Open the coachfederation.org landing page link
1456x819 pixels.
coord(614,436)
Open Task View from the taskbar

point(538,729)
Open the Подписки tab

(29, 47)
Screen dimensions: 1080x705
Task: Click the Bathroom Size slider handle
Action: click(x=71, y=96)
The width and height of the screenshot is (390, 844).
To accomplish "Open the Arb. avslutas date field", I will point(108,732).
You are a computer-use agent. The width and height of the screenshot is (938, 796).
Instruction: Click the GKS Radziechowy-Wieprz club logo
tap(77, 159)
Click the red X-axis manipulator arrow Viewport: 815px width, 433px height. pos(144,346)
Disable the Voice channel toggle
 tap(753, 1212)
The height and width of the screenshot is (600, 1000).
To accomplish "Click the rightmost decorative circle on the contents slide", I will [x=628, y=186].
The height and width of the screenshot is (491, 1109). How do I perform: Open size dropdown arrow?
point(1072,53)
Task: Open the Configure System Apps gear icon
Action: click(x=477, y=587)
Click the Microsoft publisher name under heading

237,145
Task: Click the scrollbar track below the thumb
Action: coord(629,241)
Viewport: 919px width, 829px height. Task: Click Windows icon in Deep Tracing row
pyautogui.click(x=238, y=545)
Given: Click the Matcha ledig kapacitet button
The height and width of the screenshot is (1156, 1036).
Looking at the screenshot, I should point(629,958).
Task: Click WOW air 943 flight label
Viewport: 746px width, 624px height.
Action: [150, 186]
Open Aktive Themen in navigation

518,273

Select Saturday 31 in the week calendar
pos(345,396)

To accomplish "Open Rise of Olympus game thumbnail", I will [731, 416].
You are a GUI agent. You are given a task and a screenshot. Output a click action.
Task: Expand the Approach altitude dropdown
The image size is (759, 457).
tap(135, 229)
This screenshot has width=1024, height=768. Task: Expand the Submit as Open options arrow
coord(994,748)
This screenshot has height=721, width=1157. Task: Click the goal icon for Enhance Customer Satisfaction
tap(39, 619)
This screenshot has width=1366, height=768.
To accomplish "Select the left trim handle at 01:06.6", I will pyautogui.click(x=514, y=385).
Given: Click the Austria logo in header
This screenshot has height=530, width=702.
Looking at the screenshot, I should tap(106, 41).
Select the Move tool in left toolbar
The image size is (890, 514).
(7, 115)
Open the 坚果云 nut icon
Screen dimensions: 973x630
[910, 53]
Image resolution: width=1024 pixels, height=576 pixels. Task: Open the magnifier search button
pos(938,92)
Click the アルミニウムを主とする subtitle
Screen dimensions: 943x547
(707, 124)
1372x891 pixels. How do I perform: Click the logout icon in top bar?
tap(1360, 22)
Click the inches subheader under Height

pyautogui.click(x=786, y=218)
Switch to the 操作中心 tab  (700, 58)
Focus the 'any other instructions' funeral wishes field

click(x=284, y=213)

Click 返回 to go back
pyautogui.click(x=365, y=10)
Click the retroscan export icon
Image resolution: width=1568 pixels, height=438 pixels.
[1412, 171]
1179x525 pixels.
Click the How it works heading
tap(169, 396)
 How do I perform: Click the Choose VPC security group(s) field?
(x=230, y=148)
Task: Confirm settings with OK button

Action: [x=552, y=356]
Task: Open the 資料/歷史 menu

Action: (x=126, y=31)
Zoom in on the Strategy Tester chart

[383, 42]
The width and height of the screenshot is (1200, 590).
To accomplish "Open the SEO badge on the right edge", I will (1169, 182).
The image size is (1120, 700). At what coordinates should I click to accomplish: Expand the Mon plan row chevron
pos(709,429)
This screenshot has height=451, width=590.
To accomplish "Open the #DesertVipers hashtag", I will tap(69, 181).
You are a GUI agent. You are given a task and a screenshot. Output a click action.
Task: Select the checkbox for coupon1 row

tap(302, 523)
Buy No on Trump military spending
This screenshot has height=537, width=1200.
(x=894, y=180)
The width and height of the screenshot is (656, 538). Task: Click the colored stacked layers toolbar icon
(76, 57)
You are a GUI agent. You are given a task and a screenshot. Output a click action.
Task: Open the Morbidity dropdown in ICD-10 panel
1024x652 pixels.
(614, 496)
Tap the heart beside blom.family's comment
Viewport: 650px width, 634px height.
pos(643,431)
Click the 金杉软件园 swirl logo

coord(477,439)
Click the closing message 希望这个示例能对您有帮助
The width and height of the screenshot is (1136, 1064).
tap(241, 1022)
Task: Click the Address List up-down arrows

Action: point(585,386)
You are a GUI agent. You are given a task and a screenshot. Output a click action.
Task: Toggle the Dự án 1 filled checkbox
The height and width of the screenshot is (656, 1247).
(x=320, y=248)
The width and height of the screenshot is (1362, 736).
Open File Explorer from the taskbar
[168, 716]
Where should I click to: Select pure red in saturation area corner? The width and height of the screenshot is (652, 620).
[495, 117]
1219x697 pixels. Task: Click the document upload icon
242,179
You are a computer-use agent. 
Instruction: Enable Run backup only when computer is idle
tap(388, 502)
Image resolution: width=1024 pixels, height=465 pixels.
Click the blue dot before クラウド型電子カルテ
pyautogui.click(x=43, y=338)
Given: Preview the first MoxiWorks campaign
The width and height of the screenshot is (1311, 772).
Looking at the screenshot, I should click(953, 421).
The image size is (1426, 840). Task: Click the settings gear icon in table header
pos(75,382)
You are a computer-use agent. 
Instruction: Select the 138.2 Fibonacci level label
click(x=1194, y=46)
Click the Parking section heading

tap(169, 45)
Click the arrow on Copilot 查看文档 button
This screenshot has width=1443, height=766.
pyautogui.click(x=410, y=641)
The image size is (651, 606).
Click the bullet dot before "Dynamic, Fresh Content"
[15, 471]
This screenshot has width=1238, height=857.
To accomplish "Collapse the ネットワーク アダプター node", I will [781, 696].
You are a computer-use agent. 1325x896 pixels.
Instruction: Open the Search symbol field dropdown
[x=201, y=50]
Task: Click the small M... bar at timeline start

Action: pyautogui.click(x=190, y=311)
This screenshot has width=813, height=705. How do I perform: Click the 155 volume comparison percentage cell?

━━━━━━━━

Work instruction: Give the number of lines in the entries that include the string "left", and nothing else.

Exercise solution: 2